For August's Heirlooms & Heritage challenge,
First, the finished challenge, a Regency Pelerine!
|Regency Pelerine by TheLadyDetalle|
My family history (like most people's) is intriguing and varied in location and time periods, and whether you are looking at the male line or the female line (of direct descendants) or the side family lines, etc. My family history includes Massachusetts near the water, and would have been cold and even bitter cold at times and warm during summer. Without any specific pictures of relatives prior to turn of the century (1905 or so), I had to go with more what they 'could have worn' versus what they actually wore. Hence, the Regency pelerine, a fashion from the early 19th century meant to keep warm during cold months: a pelerine is outerwear that is waist length in back, and long in front, with my fashion print example going to a point in front. I decided for August's Heirlooms & Heritage challenge, that I would re-create a pelerine from the time that my relatives in MA could have worn about 1805!
Here is my original inspiration fashion plate:
|Fashion plate inspiration - pelerine|
Here are a few pelerine in-progress pics:
|Cutting out the silk taffeta pelerine (on the fold)|
|Cutting out 2 1/2" pelerine bias silk binding|
|Pelerine & pelerine lining pinned|
and bia binding strips ironed & ready
|Pelerine with hand sewn bias binding|
Historical Sew Monthly AUGUST challenge:
The Challenge: Heirlooms & Heritage: Re-create a garment one of your ancestors wore or would have worn, or use an heirloom sewing supply to create a new heirloom to pass down to the next generations.
For this challenge, I re-created a garment one of my MA ancestors COULD have worn in the early 19th century, a Regency pelerine!
Fabric: cream silk taffeta from the stash (silk sale from GoldenSilks.net) and lavender silk from the stash (Jomar).
Pattern: no pattern. I draped/drafted this using my late 18th century hooded cape base as a starting point, then pinning and shaping, making up 2 muslins before I was happy with the shape/fit! I ended up cutting one long piece on the fold.
Year: early 19th century, about 1805
Notions: white marabou feather boa trim from JoAnn's.
How historically accurate is it? It's very historically accurate. I based this directly on a fashion plate example, simply changing the color of fabric and trim a bit. I hand sewed everything (minus a hidden machine sewn tiny seam allowance to hold together the top fabric and the lining until I could hand sew it together with cream silk taffeta bias binding.
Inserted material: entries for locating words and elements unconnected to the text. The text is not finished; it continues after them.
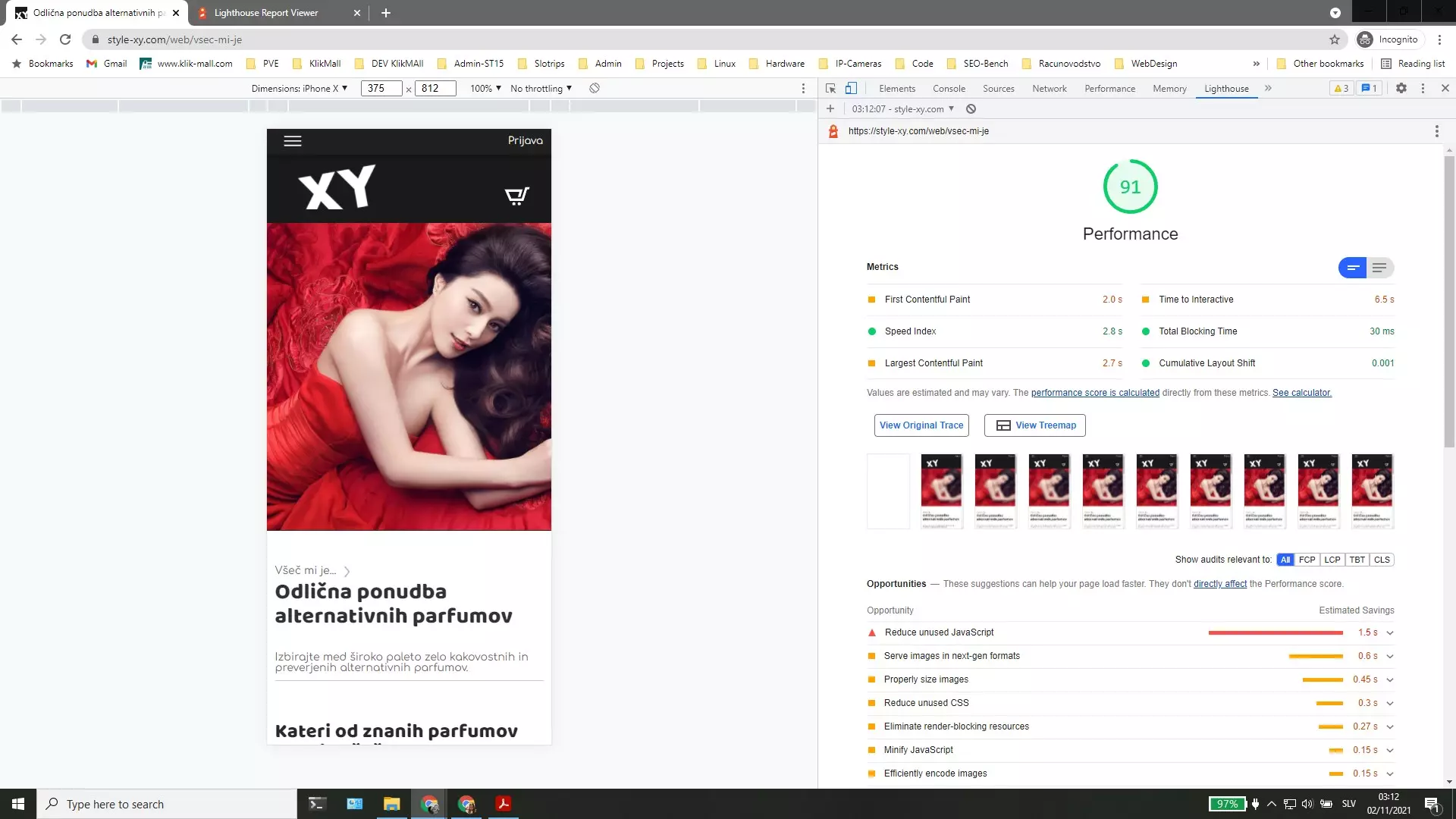
Task: Select the inspect element tool
Action: 831,89
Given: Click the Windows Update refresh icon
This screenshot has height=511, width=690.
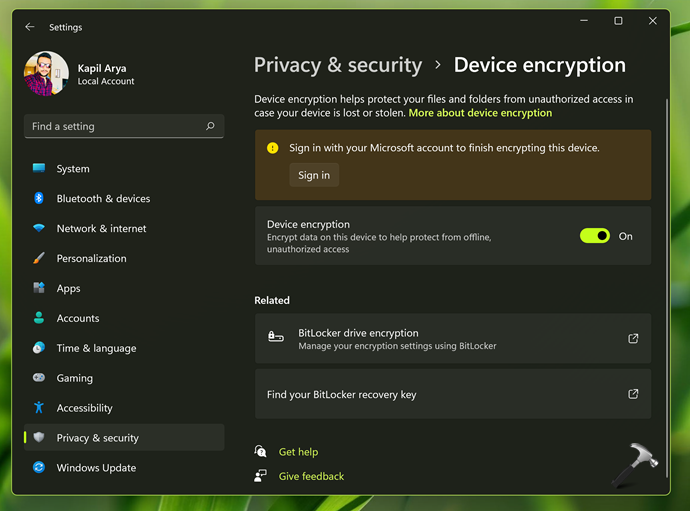Looking at the screenshot, I should pyautogui.click(x=39, y=468).
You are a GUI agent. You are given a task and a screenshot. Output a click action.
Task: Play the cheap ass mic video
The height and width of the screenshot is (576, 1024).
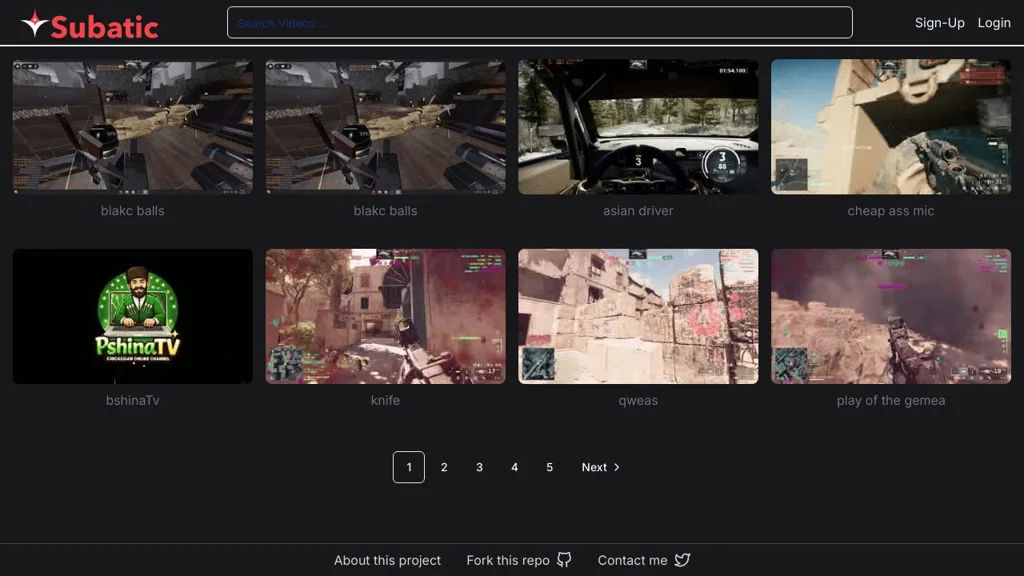click(890, 126)
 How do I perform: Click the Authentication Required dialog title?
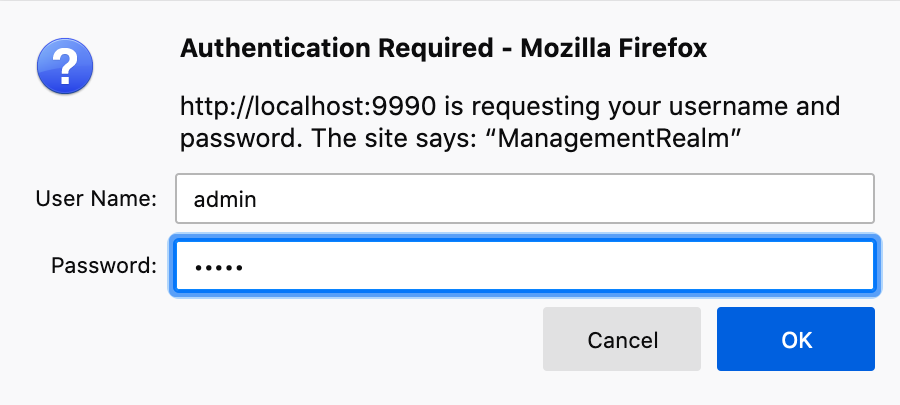point(443,49)
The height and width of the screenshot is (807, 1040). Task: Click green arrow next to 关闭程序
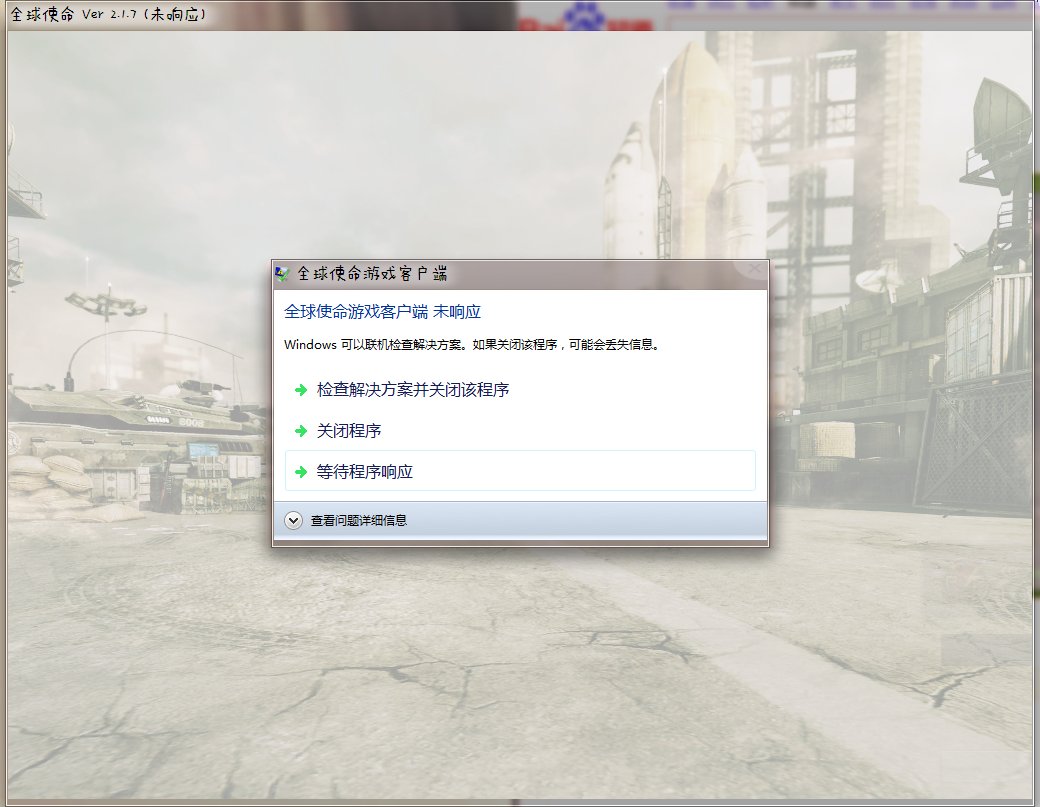tap(300, 431)
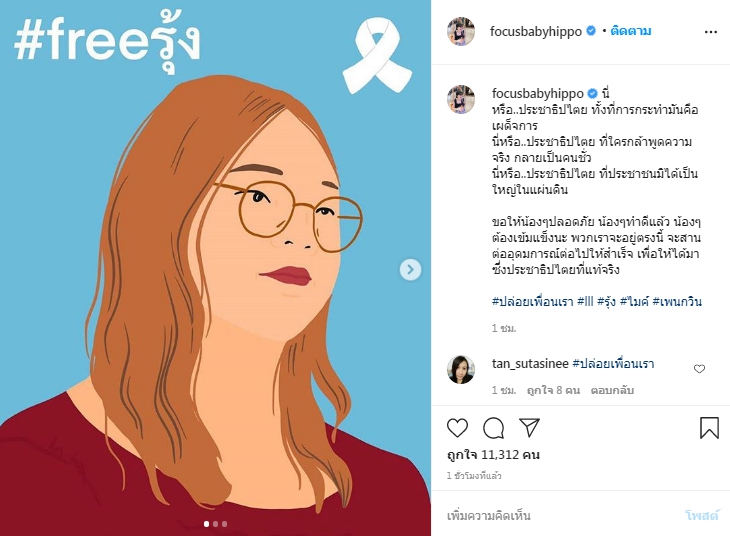Viewport: 730px width, 536px height.
Task: Focus the add comment field
Action: pyautogui.click(x=559, y=516)
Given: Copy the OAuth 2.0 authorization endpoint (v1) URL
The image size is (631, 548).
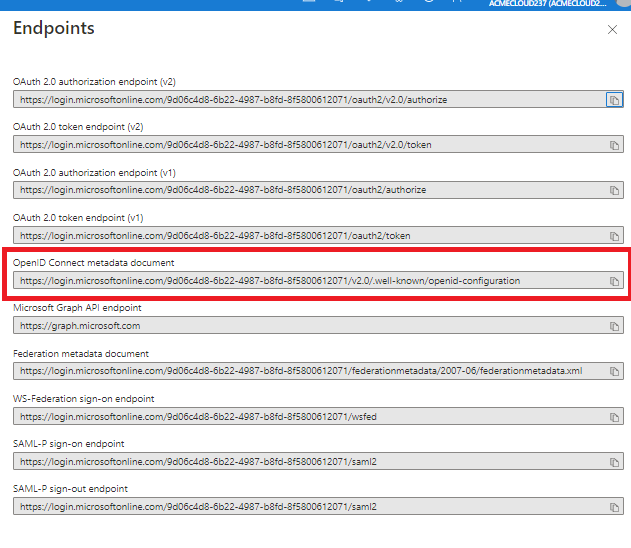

Hours to complete: 1.5 hours to drape the pattern, a few hours to cut out fabric/lining and cut out & iron bias binding. An hour to pin on bias binding and a few hours to sew bias binding on. Sewing on the marabou trim is a pain and took a lot of hours, probably 12 hours. Or more.
First worn: not yet! I'm planning on wearing this some time this fall/winter, but not 100% sure which outing yet - a few upcoming Regency costume events in this fall, so likely one of those!
Total cost: all fabric and trim/notions came from the stash! Cream silk taffeta was on sale for $7 a yard (plus $1.50/yd s&h) and lavender lining was $5 a yard. I used about 3 1/2 yards of silk taffeta (and I pieced the lining a bit; you need 3 1/2-4 yards to cut the silk taffeta in one piece on the fold, and to cut bias cut binding - but I had plenty of fabric left over still). Marabou trim was $5.99 each (I used 4) but I bought them using 20-40% off coupons from JoAnn's.